Given exercise
Can you locate every line in the records below that contains the word "should" and copy each one out?

#### Task material

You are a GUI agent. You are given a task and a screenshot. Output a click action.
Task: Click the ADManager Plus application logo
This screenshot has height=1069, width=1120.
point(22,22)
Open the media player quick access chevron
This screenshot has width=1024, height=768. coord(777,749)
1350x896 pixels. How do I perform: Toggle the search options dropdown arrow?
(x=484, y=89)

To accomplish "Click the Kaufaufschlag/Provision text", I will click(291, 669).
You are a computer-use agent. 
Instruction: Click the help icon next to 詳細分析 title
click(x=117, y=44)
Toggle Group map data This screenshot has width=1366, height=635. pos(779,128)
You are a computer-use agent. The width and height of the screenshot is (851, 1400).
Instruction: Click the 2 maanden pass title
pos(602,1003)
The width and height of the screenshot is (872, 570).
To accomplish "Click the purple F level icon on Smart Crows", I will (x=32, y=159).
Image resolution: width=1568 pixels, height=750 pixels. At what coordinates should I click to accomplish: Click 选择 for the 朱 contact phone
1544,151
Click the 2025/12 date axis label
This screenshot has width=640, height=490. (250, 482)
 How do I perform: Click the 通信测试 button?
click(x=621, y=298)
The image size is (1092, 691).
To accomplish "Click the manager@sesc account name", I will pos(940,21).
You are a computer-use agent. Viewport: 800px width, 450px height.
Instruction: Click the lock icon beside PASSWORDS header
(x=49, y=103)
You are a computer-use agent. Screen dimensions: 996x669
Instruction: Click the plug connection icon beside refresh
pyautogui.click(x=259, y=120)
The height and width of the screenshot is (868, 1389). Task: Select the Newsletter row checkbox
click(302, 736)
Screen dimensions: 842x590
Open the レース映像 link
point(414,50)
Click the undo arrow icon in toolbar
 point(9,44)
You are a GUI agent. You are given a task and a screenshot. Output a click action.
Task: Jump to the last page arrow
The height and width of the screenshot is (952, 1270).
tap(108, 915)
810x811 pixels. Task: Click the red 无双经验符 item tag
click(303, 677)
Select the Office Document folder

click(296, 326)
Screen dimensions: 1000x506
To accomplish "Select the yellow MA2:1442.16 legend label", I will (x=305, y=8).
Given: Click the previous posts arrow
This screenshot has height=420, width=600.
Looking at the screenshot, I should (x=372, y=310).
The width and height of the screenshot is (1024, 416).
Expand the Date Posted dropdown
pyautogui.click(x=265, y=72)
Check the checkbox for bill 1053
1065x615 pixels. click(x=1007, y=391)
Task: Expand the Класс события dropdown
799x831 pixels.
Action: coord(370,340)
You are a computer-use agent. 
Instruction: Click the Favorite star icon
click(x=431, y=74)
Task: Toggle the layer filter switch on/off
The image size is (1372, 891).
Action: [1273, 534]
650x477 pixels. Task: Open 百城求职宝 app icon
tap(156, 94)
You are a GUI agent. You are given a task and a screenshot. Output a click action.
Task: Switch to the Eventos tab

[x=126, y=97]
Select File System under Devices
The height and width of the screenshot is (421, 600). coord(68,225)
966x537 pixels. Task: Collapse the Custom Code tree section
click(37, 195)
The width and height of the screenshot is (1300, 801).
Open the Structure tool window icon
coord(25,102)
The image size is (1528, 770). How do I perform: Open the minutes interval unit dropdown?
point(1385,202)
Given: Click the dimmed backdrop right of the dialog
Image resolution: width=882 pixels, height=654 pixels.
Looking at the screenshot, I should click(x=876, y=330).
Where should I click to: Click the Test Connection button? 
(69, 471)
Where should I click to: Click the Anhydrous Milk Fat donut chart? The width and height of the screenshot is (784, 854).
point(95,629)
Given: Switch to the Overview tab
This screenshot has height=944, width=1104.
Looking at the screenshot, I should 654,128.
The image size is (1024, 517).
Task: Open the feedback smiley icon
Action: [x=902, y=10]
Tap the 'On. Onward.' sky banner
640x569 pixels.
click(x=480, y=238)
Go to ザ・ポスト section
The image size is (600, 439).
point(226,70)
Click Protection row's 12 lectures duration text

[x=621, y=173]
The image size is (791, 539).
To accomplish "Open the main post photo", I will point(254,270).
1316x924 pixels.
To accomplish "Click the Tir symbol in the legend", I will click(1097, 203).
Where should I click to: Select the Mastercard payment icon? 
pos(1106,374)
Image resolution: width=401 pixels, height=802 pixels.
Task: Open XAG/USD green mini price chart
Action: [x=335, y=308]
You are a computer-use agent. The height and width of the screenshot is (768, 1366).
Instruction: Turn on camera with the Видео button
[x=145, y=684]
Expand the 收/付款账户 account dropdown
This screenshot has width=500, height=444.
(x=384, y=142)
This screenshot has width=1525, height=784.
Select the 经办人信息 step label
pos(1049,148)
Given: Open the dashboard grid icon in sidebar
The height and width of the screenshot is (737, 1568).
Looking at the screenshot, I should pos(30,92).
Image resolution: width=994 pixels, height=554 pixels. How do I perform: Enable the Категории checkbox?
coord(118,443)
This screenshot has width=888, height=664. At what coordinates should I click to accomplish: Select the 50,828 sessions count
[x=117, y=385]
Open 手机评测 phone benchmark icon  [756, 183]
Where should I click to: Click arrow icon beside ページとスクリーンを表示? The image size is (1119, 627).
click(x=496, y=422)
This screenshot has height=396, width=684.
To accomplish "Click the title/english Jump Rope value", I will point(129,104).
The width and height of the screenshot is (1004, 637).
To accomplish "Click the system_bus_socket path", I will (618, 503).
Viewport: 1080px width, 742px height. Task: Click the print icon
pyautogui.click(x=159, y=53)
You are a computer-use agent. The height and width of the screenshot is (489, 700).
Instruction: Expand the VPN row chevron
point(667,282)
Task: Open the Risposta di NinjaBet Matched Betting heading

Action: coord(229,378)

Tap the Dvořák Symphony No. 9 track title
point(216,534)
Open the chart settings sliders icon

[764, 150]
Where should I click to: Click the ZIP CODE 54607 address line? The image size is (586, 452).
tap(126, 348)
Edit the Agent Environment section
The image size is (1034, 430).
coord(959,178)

########

Solution to the exercise
Image resolution: width=1568 pixels, height=750 pixels. At what coordinates should I click to accomplish: Click 选择 for the 朱 contact phone
Looking at the screenshot, I should (x=372, y=310).
Looking at the screenshot, I should click(x=876, y=330).
Where should I click to: Click the Test Connection button? 
Where should I click to: Click the Anhydrous Milk Fat donut chart? The width and height of the screenshot is (784, 854).
Looking at the screenshot, I should 654,128.
Where should I click to: Select the Mastercard payment icon? 
Looking at the screenshot, I should pos(30,92).
This screenshot has width=888, height=664. At what coordinates should I click to accomplish: Select the 50,828 sessions count
Where should I click to: Click arrow icon beside ページとスクリーンを表示? The image size is (1119, 627).
Where should I click to: Click the ZIP CODE 54607 address line? The image size is (586, 452).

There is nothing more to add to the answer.